Un grazie agli apritori Giuseppe Carlessi e Matteo Carlessi, e complimenti per la bella via.
Di seguito la relazione.

Gocce di rugiada (verde) - G.M. (rosso) - Gigante buono (giallo)


G.M. – Papà Giuseppe e figlio Matteo (traccia rossa nella foto)
Giuseppe Carlessi, Matteo Carlessi, 08 ottobre 2017
240 m (8L)
6c (6a obbl)/S2/II, 3h00’
Note: linea moderna e di stampo “plasir” con il sesto tiro decisamente più impegnativo degli altri ma superchiodato e quindi con difficoltà non obbligate. Via completamente attrezzata a fix, soste comprese, che combina una serie di pilastri e placche dalla roccia sana e ben lavorata. Presenta una variante iniziale di due tiri decisamente più impegnativa.
Materiale: due corde da 60 m, 10 rinvii, cordini, possono essere utili ma non indispensabili alcuni friend medi.
Attacco: sulla destra di una placca grigia solcata da una fessura diagonale, targhetta alla base.
Relazione:
L1: 25m 5b. Salire il bordo destro della placca e poi per fessura verso sinistra giunti a un terrazzino si risale un diedro fino alla sosta (6 fix).
L2: 20m 5b. Vincere il muro verticale alla sinistra della sosta, per spostarsi poi a sinistra su un terrazzino erboso alla base di un diedro-camino (presente una carratteristica clessidra senza cordone che buca il pilastro). Oltre il diedro si sosta (5 fix).
L1 var: 25m 6c ?. Dalla targa della via salire verso sinistra la parete verticale, leggermente strapiombante.
L2 var: 25m 6b. Dalla sosta proseguire in verticale fino a congiungersi alla seconda sosta della via.
L3: 40m 5c. Dalla sosta spostarsi a destra a prendere il canalino erboso, che sale verso sinistra. Dopo 10 mt. Salire una parete incisa da una bellissima fessura e salire in verticale su rocce più articolate.
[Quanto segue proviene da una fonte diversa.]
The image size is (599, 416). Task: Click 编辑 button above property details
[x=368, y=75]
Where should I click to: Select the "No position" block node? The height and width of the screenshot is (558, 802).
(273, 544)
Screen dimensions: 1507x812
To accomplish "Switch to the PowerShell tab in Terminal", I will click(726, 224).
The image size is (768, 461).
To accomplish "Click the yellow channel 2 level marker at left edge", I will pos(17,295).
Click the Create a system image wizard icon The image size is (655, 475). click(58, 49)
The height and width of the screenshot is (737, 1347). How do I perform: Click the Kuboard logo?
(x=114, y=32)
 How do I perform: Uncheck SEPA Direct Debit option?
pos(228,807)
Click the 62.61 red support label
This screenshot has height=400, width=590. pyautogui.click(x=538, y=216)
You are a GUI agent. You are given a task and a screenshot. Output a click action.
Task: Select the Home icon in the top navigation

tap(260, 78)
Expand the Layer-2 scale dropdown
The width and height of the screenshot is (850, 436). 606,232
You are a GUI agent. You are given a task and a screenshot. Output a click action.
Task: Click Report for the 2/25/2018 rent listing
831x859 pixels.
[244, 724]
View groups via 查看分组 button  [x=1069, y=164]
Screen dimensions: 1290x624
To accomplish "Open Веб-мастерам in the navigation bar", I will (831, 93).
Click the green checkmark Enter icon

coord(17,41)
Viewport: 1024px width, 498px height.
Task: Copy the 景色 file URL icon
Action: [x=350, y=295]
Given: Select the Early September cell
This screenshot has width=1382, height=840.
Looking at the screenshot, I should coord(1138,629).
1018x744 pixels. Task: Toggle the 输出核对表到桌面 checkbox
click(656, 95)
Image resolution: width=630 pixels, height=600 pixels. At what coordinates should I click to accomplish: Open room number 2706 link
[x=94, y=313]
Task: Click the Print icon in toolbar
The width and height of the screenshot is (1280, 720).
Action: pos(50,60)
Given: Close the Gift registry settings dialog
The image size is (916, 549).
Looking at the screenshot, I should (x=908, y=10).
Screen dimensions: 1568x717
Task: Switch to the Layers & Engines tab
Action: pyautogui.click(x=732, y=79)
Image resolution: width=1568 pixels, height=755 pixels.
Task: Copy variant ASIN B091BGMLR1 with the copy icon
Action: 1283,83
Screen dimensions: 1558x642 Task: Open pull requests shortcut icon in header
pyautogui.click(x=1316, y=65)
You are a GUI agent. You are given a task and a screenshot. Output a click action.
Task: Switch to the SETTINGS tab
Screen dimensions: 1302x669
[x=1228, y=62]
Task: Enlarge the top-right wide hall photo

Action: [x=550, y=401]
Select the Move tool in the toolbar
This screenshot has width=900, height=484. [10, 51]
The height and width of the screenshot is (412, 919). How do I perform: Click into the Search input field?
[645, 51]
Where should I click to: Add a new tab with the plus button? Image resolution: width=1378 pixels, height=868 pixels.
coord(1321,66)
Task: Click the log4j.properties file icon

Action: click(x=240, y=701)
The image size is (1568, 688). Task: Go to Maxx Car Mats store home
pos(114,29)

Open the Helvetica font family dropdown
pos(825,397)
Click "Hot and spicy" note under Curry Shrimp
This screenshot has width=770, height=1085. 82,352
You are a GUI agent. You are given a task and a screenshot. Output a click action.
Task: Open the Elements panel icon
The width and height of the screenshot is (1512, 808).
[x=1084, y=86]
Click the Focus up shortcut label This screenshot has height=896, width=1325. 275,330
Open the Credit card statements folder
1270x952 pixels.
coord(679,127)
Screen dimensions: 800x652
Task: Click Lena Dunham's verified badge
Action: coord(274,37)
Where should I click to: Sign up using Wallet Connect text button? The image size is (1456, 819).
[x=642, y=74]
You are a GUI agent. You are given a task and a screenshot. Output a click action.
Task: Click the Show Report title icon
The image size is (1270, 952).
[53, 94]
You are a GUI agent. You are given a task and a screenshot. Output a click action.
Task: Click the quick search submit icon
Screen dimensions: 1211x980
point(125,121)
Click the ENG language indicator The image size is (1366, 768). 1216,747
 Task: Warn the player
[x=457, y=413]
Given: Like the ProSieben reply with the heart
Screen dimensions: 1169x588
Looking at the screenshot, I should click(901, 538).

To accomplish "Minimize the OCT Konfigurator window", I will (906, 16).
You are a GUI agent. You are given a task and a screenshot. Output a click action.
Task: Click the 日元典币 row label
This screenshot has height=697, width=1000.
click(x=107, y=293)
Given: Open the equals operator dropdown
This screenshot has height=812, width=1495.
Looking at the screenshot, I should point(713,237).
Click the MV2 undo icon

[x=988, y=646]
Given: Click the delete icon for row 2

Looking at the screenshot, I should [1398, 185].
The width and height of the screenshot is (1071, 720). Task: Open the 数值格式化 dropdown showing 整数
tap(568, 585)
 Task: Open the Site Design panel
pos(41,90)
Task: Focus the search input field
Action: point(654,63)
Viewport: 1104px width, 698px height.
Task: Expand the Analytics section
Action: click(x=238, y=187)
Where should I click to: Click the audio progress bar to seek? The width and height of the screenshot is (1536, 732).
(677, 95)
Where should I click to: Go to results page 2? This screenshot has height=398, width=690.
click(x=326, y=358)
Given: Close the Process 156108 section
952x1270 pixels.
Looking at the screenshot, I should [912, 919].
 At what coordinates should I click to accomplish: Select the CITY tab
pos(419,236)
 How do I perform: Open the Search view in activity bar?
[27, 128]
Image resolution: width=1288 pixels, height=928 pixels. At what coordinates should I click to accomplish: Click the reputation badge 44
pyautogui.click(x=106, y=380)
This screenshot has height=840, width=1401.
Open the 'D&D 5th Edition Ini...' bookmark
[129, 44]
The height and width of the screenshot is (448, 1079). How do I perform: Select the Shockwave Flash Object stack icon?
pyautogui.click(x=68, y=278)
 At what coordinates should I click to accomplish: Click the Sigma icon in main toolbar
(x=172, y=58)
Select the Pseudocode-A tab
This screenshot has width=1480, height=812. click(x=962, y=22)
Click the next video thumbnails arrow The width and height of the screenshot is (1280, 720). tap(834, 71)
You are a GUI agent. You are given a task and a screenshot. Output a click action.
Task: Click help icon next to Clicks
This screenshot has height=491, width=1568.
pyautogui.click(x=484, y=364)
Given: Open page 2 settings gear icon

Superate due clessidre con cordone, traversare a sinistra, fino alla sosta, che si trova sulla destra di una parete gialla strapiombante (7 fix, 2 clessidre cordonate).
L4: 25m 6a. Dalla sosta spostarsi a sinistra alla base di uno strapiombino. Vincerlo con un allungo un po’ delicato, per prendere delle buone prese e uscire lungo una lama sulla sinistra. Salire poi il bellissimo diedro atletico (7 fix).
L5: 20m 5b. Salire la successiva placca con belle maniglie e le balze erbose successive (2 fix).
L6: 60m 2. Tiro di collegamento. Salire il canale sulla destra. Superare una sosta intermedia (punto d’incrocio con la via “Aubea”) e proseguire sino alla base della parete del tiro chiave (2 fix).
L7: 30m 6c (5a A0). Seguire i numerosi spit prima sulla verticale della sosta e poi verso destra e che permettono di azzerare le difficoltà. Oltrepassare lo spigolo oltre il quale si trova la sosta (13 fix).
L8: 20m 5a. salire la parete in verticale fino alla sosta della via “Gigante buono” in prossimità della cresta prima di un mugo (2 fix).
Discesa: è possibile scendere in doppia anche sfruttando le soste della via “Gigante buono”; opzione da seguire solo se non vi è nessuno impegnato in parete. Si consiglia di proseguire in cresta sino alla vetta e scendere dal sentiero.